Records for finding items
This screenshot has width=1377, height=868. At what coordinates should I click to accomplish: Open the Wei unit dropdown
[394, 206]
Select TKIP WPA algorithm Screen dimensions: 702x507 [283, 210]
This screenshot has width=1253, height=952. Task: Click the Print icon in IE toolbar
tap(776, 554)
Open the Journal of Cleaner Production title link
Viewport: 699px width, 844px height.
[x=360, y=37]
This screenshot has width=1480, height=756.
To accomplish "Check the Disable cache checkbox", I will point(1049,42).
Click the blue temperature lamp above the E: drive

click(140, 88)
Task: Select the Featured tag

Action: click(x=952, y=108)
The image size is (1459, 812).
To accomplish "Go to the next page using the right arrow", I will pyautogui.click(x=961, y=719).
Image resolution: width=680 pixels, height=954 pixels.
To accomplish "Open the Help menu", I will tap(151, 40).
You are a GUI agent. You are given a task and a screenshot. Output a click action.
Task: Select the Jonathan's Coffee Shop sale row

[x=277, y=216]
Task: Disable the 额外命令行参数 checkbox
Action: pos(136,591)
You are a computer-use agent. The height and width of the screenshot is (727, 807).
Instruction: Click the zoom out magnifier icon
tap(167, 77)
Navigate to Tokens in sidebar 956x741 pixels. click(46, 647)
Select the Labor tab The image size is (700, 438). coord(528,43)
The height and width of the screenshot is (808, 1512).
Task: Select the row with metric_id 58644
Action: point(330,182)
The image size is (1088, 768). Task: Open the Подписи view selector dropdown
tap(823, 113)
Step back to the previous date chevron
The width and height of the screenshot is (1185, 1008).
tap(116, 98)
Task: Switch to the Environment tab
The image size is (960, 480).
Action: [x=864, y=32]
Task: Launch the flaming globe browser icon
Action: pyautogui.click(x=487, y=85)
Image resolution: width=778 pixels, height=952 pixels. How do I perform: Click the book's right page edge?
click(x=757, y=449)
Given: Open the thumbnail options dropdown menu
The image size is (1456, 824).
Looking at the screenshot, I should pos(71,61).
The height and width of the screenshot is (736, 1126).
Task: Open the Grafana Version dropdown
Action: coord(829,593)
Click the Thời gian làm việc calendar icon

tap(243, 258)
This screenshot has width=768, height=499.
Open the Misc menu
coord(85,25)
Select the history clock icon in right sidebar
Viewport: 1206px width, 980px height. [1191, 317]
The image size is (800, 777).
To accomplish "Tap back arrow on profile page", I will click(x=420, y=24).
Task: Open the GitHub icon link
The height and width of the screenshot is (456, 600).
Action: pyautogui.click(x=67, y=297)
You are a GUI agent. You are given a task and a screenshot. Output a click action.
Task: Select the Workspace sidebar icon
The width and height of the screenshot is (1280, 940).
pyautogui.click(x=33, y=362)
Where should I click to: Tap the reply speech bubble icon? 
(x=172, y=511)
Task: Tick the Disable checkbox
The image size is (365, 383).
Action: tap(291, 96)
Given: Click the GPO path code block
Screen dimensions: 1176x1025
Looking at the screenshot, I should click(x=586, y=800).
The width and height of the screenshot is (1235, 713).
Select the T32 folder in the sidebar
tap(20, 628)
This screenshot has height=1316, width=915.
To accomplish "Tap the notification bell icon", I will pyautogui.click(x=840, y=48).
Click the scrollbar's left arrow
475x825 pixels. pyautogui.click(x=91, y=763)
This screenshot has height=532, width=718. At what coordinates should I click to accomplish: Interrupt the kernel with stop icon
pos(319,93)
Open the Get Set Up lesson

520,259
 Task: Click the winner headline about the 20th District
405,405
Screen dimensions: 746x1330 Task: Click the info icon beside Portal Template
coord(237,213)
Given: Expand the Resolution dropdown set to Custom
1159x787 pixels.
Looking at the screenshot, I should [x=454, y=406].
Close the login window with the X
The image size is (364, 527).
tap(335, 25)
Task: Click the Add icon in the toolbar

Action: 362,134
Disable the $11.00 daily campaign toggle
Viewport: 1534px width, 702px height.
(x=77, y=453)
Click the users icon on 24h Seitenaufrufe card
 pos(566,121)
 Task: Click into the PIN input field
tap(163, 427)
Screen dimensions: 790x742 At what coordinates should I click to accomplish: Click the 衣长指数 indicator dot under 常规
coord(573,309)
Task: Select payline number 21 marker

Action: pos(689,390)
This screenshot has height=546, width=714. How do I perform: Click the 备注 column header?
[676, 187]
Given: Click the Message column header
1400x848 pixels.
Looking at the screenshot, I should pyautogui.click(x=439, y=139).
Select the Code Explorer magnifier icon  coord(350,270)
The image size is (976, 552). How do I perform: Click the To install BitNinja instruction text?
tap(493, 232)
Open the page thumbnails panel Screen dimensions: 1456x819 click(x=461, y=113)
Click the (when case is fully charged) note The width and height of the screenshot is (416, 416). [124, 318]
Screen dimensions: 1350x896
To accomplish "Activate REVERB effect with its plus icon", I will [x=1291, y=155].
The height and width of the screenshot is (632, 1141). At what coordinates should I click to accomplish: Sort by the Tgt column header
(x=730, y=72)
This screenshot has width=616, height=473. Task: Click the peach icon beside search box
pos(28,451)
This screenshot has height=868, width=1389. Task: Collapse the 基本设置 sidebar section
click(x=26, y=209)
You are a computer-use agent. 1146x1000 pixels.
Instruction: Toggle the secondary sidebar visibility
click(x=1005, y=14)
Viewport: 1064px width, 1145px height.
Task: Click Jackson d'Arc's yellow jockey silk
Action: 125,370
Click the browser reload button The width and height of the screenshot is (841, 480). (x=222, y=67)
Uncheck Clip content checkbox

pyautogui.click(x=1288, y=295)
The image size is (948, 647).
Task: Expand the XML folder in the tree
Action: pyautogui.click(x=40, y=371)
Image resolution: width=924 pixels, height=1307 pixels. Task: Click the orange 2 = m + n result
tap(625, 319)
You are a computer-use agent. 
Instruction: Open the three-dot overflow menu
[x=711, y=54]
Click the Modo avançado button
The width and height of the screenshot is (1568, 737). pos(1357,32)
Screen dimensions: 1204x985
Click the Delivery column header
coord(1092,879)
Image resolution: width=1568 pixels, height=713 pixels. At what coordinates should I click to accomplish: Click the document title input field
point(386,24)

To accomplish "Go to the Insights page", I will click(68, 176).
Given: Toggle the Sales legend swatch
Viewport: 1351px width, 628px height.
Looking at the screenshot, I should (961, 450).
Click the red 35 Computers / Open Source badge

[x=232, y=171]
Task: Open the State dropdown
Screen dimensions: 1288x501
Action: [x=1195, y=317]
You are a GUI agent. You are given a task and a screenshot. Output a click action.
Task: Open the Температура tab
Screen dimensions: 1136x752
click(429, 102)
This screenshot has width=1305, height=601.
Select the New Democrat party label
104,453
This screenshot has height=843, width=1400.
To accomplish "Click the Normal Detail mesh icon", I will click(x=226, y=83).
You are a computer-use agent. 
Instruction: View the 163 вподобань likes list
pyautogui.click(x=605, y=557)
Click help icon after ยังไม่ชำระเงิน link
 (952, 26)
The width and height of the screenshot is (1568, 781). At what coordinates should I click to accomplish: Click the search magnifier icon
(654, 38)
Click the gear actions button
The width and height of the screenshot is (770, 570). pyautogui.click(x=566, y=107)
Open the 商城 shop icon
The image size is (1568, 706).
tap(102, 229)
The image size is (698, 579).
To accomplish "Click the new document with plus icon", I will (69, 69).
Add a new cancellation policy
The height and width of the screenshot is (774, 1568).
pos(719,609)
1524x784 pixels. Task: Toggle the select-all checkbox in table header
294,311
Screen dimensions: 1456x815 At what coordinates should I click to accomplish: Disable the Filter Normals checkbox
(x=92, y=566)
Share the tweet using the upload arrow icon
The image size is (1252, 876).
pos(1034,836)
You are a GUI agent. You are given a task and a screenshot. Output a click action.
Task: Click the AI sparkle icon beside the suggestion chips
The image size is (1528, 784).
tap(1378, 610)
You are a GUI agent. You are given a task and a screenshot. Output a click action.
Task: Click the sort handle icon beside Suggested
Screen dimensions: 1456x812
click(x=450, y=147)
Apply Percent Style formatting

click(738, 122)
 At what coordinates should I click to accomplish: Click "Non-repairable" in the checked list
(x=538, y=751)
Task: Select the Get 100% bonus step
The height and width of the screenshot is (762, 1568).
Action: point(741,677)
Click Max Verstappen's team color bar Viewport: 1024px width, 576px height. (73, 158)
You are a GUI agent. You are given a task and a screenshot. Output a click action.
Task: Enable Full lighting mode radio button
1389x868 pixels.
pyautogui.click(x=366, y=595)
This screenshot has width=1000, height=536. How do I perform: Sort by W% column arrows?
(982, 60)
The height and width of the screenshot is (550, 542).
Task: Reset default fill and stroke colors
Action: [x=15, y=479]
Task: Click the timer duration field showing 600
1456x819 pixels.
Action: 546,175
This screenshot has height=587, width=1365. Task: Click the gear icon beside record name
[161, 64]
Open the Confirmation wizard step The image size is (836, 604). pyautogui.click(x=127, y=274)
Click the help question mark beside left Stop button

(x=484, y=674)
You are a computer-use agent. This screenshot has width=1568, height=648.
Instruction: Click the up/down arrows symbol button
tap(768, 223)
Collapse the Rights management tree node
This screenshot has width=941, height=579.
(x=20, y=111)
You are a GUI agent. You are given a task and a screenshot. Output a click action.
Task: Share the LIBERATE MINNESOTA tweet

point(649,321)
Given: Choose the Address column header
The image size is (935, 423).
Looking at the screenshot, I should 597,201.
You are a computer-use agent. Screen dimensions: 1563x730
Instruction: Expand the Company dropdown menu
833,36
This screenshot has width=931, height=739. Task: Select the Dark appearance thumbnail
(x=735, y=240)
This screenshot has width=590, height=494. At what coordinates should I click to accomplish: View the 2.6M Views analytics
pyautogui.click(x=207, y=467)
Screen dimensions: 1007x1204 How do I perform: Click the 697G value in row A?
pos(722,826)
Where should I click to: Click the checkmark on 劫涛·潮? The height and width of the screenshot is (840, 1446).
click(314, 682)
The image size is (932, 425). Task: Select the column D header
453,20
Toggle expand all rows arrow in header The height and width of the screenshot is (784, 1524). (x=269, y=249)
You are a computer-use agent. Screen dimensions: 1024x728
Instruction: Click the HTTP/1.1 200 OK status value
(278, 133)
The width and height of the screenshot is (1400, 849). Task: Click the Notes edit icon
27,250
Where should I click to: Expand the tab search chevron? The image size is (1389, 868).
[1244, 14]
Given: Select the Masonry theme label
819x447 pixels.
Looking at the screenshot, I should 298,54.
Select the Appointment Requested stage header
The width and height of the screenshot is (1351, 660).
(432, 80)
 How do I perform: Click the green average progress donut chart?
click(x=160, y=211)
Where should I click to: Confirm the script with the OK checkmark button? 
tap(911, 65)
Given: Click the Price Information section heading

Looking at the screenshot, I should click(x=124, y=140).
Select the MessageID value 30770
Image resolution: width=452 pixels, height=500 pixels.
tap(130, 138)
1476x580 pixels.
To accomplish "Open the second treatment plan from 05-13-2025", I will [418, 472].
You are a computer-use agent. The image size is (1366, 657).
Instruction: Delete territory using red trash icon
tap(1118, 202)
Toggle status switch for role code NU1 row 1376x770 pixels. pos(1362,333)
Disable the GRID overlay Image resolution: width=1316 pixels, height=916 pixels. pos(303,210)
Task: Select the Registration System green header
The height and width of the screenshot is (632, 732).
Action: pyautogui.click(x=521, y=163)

> [INSTRUCTIONS TO FOLLOW]: Write out the lines of the listing above unchanged, from the line with "Task: Select payline number 21 marker" up to and including the line with "Click the (when".

> [OUTPUT FOR THIS EXERCISE]:
Task: Select payline number 21 marker

Action: pos(689,390)
This screenshot has height=546, width=714. How do I perform: Click the 备注 column header?
[676, 187]
Given: Click the Message column header
1400x848 pixels.
Looking at the screenshot, I should pyautogui.click(x=439, y=139).
Select the Code Explorer magnifier icon  coord(350,270)
The image size is (976, 552). How do I perform: Click the To install BitNinja instruction text?
tap(493, 232)
Open the page thumbnails panel Screen dimensions: 1456x819 click(x=461, y=113)
Click the (when case is fully charged) note The width and height of the screenshot is (416, 416). [124, 318]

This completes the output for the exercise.